* **What is required**
Look below for the line holding "The width and height of the screenshot is (1920, 1140)." and the line holding "Task: Click the numbered". Repeat those two and everything between, exactly.

******************************

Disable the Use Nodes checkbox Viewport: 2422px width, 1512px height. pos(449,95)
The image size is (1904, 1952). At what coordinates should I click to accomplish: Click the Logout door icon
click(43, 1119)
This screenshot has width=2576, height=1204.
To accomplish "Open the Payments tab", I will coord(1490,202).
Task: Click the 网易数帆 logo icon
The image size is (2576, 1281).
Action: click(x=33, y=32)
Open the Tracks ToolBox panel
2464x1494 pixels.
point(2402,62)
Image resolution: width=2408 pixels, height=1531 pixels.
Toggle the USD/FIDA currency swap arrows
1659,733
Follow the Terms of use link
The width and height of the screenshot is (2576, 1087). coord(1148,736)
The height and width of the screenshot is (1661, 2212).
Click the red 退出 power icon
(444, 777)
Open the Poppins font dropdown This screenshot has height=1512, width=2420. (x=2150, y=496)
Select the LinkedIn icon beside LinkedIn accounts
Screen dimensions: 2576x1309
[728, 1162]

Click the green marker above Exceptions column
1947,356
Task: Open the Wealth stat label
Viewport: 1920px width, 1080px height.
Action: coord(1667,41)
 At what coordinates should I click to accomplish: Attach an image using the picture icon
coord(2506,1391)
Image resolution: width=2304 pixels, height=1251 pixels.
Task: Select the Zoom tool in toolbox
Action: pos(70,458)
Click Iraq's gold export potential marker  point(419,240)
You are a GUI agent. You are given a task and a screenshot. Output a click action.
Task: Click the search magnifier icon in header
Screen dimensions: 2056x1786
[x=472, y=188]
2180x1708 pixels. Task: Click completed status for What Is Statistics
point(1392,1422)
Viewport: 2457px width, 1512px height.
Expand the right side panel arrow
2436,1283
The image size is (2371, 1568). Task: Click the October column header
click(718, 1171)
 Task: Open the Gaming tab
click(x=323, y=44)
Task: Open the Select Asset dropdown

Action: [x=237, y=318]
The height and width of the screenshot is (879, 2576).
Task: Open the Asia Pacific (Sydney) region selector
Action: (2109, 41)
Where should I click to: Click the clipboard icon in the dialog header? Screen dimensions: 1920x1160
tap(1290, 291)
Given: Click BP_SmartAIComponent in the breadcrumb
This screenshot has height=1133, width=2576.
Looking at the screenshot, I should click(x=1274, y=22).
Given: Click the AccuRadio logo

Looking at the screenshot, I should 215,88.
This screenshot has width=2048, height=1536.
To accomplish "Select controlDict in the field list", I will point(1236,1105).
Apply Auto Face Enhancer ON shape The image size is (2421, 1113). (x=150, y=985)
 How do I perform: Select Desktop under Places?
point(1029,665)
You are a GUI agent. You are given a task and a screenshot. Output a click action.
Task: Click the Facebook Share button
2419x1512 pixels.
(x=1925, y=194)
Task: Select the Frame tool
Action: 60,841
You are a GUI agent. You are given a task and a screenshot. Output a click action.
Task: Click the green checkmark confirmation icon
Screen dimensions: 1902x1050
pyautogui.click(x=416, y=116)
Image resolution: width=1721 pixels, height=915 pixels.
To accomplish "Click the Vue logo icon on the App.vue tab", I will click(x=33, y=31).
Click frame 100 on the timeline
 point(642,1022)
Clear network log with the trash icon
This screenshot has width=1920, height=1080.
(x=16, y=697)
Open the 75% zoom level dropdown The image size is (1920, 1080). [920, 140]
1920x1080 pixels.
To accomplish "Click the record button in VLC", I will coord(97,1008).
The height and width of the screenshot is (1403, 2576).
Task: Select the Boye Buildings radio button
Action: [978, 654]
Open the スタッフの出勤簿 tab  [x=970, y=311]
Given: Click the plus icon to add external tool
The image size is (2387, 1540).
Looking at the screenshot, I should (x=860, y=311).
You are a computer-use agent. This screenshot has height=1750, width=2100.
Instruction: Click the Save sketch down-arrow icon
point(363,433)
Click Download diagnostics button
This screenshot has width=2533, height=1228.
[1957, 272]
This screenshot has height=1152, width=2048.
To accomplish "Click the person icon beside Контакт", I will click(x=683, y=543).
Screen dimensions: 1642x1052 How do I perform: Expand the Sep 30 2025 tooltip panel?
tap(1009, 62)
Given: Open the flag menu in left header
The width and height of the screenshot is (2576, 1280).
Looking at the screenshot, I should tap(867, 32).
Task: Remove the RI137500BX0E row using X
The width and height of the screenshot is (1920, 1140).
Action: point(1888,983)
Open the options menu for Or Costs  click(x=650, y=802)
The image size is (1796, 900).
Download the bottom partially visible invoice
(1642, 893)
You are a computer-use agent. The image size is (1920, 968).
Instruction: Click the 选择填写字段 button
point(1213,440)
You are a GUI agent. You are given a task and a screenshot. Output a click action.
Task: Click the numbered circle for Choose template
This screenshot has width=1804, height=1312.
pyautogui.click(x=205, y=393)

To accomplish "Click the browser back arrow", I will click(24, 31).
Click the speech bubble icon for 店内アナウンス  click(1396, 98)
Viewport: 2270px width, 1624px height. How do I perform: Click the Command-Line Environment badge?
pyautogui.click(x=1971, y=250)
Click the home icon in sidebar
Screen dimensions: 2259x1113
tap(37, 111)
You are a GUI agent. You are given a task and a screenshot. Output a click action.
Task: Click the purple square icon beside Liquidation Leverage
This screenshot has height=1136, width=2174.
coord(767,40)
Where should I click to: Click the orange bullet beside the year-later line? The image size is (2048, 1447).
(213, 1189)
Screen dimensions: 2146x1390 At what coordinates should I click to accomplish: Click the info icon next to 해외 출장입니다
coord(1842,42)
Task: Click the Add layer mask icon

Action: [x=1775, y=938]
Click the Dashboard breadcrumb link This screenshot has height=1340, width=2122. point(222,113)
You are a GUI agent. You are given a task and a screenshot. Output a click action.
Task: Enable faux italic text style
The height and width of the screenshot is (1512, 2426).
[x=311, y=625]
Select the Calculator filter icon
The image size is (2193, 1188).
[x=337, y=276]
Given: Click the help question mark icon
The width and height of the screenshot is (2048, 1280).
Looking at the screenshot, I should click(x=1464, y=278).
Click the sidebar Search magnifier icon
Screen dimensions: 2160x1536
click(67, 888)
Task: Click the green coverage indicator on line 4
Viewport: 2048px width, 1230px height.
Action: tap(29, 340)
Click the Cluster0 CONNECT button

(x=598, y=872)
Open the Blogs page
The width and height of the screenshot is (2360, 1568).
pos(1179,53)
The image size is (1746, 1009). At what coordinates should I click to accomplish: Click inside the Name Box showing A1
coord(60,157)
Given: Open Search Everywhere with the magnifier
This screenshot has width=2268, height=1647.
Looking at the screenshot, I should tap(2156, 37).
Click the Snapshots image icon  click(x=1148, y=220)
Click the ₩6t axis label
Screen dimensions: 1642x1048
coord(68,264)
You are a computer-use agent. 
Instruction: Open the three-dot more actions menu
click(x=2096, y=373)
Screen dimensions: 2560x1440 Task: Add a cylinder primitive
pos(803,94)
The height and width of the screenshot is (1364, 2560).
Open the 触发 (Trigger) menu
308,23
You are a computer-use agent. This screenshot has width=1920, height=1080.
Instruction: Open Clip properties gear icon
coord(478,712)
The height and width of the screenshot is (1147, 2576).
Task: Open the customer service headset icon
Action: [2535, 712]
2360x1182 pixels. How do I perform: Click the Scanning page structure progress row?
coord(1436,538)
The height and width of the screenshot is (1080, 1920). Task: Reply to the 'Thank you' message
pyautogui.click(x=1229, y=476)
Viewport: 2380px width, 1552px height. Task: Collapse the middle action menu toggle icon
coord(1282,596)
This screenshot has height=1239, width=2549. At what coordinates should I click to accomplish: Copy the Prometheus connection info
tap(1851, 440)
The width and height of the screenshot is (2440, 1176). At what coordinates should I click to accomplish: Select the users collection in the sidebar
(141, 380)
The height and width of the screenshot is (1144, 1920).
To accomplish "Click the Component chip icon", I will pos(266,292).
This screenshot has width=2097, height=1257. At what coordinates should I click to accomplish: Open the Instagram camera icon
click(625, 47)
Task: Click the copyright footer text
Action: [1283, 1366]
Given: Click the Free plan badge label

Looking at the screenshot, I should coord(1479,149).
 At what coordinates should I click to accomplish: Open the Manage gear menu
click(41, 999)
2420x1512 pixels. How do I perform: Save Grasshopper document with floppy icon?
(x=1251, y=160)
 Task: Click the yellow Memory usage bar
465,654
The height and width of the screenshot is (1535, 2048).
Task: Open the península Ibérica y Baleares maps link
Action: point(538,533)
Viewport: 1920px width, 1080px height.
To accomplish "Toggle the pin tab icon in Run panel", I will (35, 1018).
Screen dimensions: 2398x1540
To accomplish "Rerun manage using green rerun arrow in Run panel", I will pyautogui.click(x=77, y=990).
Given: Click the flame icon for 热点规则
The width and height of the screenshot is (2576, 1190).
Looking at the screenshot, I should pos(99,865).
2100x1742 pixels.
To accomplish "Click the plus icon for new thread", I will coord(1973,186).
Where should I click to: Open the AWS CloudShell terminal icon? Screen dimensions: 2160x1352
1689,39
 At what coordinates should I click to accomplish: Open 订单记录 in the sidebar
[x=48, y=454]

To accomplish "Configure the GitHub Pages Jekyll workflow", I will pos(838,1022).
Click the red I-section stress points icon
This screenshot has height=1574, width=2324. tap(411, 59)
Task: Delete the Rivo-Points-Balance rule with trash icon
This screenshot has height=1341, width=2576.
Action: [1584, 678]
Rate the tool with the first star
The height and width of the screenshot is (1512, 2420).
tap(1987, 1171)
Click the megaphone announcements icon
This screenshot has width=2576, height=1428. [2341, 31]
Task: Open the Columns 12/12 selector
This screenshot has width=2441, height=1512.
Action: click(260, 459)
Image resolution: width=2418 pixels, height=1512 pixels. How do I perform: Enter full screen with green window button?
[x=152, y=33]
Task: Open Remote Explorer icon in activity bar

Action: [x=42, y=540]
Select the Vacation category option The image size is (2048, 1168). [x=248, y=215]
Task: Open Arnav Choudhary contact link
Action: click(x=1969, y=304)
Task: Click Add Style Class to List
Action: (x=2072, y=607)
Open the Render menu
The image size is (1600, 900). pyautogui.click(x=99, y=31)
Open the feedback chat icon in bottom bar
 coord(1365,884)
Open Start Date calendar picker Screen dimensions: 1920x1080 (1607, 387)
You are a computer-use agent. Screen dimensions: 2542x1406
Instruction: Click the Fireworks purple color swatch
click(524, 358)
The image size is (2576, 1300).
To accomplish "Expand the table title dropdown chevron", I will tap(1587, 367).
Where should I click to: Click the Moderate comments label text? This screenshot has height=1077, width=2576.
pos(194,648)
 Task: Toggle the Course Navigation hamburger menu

******************************

* **Problem solution**
The width and height of the screenshot is (1920, 1140).
Action: point(1888,983)
Open the options menu for Or Costs  click(x=650, y=802)
The image size is (1796, 900).
Download the bottom partially visible invoice
(1642, 893)
You are a computer-use agent. The image size is (1920, 968).
Instruction: Click the 选择填写字段 button
point(1213,440)
You are a GUI agent. You are given a task and a screenshot. Output a click action.
Task: Click the numbered circle for Choose template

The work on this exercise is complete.